Output the lines from the one containing "Toggle the Platform Reliability status square" through the one containing "Action: click(x=627, y=44)", both included, as a Markdown table with the columns Row and Line. Number each line in order under Row, and leave out any blank lines.

Source records start

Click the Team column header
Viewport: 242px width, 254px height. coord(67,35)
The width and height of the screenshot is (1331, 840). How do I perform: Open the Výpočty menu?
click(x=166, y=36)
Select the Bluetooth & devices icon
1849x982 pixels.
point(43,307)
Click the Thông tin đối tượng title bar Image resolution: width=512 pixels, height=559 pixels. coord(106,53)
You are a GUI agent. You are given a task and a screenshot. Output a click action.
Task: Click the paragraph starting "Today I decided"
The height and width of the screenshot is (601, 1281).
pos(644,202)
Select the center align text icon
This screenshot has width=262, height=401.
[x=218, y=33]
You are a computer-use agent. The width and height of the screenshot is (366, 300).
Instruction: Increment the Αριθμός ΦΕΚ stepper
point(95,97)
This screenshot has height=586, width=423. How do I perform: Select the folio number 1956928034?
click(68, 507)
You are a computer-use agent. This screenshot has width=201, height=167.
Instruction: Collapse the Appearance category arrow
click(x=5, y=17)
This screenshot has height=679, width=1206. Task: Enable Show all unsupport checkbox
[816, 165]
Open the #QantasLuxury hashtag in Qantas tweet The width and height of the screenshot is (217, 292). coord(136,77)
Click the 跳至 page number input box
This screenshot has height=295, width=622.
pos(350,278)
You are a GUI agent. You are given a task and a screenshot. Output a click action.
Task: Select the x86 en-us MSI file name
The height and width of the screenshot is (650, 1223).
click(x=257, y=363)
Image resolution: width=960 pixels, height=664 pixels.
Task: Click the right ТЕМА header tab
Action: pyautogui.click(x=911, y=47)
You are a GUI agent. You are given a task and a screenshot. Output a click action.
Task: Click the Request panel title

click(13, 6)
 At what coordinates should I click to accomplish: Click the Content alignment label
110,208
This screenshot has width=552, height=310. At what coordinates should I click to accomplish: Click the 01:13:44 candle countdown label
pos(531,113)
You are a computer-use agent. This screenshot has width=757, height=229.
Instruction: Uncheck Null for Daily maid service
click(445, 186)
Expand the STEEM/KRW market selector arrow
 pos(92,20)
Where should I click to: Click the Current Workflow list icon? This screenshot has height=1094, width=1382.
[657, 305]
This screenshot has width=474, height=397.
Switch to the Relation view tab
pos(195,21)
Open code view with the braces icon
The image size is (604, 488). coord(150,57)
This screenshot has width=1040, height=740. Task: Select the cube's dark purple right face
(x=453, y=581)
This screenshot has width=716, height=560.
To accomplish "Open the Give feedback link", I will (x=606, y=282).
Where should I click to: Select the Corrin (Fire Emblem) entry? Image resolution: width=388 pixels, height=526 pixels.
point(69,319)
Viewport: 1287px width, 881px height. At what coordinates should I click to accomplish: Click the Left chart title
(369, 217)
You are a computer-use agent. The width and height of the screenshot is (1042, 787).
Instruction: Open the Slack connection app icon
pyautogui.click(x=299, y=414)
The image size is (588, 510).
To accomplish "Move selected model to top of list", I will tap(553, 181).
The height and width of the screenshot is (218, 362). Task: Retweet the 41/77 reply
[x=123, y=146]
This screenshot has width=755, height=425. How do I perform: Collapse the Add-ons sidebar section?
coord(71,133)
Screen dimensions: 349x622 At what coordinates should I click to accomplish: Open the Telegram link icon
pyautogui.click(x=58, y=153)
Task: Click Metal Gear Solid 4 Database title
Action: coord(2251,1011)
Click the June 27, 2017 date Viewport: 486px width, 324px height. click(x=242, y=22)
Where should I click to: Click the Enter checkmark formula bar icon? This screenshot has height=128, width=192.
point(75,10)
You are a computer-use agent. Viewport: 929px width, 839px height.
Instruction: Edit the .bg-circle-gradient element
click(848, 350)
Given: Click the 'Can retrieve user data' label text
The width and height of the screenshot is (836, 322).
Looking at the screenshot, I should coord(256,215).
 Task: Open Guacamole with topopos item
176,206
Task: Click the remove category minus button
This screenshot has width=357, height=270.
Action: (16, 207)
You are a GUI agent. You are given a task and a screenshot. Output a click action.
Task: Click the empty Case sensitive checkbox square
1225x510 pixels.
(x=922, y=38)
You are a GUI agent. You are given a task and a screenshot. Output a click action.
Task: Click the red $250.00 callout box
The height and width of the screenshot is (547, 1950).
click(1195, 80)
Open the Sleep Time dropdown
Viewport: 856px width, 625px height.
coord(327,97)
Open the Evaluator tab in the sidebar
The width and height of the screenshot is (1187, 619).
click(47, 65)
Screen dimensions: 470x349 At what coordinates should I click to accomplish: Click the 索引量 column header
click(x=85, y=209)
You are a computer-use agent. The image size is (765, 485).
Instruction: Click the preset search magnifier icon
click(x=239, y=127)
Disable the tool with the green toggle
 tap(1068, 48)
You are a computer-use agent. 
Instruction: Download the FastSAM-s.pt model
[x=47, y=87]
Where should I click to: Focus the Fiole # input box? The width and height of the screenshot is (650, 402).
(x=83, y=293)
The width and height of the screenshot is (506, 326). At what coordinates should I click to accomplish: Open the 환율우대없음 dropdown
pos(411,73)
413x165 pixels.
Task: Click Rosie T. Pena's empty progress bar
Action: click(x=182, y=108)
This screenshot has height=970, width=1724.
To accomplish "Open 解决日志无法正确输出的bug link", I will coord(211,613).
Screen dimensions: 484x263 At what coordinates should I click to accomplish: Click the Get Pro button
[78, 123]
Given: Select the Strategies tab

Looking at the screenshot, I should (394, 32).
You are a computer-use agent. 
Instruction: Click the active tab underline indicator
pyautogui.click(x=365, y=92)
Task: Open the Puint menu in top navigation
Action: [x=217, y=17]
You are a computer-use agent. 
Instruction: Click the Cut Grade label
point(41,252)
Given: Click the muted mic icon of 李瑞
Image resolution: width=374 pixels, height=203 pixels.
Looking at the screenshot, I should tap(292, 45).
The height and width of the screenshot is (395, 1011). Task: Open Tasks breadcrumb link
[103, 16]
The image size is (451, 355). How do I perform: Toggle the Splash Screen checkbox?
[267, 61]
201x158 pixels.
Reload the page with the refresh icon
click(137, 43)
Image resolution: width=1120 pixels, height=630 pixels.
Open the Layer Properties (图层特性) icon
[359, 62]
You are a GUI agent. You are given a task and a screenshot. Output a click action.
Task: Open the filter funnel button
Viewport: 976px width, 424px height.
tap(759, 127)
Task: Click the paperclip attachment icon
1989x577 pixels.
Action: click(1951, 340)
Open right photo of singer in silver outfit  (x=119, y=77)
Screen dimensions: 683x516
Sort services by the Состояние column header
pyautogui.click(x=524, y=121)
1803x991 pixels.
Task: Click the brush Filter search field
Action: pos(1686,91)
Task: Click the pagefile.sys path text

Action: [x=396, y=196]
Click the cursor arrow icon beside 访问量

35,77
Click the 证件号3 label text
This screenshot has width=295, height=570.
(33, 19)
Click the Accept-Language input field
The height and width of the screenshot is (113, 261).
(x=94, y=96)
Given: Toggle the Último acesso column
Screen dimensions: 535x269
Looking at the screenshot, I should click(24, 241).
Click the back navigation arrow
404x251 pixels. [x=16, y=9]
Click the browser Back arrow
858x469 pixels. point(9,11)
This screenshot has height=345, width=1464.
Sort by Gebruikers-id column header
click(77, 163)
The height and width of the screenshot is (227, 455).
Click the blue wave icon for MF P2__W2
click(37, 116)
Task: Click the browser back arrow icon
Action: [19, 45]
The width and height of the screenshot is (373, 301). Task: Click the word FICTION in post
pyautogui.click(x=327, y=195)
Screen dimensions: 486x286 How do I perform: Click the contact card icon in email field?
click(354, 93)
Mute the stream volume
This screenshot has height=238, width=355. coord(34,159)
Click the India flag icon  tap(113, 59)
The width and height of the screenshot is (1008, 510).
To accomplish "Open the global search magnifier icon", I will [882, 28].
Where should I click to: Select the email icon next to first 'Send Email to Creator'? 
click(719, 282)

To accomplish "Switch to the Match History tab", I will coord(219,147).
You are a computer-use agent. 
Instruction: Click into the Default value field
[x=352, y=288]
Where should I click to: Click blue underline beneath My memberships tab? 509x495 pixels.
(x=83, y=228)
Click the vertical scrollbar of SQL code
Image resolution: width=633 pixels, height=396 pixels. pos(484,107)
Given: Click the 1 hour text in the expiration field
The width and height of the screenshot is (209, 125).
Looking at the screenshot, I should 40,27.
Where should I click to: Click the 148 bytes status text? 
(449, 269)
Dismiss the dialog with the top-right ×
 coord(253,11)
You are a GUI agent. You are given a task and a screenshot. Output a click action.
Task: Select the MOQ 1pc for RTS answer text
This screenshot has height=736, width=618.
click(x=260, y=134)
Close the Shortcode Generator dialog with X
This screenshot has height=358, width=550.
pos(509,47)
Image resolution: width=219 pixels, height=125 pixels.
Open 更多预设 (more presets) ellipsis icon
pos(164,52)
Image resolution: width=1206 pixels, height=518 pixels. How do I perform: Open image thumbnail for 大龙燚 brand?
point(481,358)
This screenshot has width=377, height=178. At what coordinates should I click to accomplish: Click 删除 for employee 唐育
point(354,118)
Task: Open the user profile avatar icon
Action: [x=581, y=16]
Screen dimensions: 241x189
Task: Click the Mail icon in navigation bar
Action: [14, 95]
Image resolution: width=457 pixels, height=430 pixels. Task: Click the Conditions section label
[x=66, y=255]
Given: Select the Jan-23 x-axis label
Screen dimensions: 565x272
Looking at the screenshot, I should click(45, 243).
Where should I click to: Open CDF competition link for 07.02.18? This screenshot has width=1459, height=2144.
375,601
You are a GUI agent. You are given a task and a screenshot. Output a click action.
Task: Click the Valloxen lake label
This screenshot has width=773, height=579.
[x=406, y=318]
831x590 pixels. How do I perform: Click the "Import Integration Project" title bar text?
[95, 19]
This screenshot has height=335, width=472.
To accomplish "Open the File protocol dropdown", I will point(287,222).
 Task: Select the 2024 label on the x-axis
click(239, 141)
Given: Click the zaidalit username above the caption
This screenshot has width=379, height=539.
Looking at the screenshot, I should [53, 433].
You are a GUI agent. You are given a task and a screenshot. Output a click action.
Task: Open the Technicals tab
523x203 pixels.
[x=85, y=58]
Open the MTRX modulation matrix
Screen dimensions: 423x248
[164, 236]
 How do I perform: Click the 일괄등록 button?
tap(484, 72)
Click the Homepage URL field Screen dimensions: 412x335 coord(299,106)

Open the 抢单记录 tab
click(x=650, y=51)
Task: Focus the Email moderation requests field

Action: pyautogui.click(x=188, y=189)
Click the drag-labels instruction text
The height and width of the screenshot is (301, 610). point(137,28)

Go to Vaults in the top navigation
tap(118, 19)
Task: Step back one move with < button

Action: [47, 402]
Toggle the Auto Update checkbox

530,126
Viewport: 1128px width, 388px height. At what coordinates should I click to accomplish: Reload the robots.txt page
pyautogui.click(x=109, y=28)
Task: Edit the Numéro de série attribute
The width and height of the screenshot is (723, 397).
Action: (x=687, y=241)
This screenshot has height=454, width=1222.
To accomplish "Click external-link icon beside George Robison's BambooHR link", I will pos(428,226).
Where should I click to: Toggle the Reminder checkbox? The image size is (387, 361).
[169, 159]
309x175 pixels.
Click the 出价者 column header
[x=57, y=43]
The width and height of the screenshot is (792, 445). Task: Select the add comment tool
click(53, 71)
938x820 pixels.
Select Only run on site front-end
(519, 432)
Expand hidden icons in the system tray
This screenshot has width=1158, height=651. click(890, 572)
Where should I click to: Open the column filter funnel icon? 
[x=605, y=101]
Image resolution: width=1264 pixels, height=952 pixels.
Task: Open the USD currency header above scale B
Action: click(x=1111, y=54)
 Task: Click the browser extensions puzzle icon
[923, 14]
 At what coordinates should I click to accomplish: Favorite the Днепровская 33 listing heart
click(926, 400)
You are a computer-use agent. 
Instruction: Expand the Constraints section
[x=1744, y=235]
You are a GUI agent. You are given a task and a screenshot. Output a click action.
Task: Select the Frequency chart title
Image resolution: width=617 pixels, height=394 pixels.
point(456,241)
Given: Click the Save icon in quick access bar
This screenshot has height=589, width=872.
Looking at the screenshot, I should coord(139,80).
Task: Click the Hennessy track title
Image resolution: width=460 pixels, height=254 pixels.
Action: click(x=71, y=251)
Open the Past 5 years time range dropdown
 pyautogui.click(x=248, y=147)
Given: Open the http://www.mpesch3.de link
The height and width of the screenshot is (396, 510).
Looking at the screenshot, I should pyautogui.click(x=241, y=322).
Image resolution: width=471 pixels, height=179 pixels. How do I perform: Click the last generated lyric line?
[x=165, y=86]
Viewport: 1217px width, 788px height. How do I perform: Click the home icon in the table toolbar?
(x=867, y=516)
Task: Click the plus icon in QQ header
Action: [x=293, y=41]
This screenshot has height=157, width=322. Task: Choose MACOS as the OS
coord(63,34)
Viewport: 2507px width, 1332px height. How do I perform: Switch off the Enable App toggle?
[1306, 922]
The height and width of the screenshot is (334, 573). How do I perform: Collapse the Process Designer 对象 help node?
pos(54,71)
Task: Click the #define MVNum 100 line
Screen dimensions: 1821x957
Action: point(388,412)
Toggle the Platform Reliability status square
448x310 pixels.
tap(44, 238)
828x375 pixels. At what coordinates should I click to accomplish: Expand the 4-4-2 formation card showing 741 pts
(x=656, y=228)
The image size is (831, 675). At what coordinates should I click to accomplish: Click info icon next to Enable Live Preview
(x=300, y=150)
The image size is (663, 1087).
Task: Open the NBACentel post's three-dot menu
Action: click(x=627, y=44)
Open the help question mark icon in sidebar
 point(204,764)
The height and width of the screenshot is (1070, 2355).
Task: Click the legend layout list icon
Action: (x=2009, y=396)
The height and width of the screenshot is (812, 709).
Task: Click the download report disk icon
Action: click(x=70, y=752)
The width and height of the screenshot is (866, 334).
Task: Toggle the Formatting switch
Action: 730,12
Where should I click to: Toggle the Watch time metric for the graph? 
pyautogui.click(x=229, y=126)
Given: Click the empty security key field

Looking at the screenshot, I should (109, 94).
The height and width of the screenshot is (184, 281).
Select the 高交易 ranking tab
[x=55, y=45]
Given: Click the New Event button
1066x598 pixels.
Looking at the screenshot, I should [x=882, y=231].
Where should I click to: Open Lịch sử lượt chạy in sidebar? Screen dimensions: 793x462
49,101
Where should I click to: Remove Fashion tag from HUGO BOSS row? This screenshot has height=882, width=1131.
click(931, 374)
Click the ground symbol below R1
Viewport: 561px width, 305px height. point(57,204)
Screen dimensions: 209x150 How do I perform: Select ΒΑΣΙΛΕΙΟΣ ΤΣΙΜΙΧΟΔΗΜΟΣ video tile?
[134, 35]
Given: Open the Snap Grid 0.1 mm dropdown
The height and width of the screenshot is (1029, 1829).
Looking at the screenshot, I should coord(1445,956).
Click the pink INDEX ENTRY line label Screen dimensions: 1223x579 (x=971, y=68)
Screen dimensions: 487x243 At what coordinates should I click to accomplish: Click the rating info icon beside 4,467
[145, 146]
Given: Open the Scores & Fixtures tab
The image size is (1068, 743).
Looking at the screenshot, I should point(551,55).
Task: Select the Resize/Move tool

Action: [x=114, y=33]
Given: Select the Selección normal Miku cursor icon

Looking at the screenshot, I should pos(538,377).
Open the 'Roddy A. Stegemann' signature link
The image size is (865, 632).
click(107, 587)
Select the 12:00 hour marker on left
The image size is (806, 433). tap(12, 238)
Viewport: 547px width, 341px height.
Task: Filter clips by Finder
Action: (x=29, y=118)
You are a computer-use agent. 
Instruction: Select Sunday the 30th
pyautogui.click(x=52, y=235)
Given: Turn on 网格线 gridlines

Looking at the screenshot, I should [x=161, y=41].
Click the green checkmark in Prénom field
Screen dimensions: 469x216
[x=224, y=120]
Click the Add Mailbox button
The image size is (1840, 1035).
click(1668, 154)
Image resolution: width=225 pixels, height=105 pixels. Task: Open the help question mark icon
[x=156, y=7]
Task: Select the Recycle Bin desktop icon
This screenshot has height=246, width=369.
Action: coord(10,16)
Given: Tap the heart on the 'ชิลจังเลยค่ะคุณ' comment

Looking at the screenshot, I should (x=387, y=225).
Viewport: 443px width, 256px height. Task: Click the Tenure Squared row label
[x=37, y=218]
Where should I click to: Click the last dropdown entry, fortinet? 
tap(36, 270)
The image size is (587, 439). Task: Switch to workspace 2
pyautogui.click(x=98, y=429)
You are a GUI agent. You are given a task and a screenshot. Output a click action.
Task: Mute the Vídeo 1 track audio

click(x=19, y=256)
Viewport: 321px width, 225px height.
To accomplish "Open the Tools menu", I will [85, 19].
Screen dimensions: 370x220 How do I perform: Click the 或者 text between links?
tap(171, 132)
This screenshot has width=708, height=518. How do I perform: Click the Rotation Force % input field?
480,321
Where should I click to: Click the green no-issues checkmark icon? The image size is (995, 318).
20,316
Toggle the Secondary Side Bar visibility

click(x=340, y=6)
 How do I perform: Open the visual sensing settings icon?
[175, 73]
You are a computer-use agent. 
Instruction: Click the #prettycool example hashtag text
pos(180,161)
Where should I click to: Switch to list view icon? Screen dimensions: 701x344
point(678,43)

Source records end

Solved exercise |
| Row | Line |
|---|---|
| 1 | Toggle the Platform Reliability status square |
| 2 | 448x310 pixels. |
| 3 | tap(44, 238) |
| 4 | 828x375 pixels. At what coordinates should I click to accomplish: Expand the 4-4-2 formation card showing 741 pts |
| 5 | (x=656, y=228) |
| 6 | The image size is (831, 675). At what coordinates should I click to accomplish: Click info icon next to Enable Live Preview |
| 7 | (x=300, y=150) |
| 8 | The image size is (663, 1087). |
| 9 | Task: Open the NBACentel post's three-dot menu |
| 10 | Action: click(x=627, y=44) |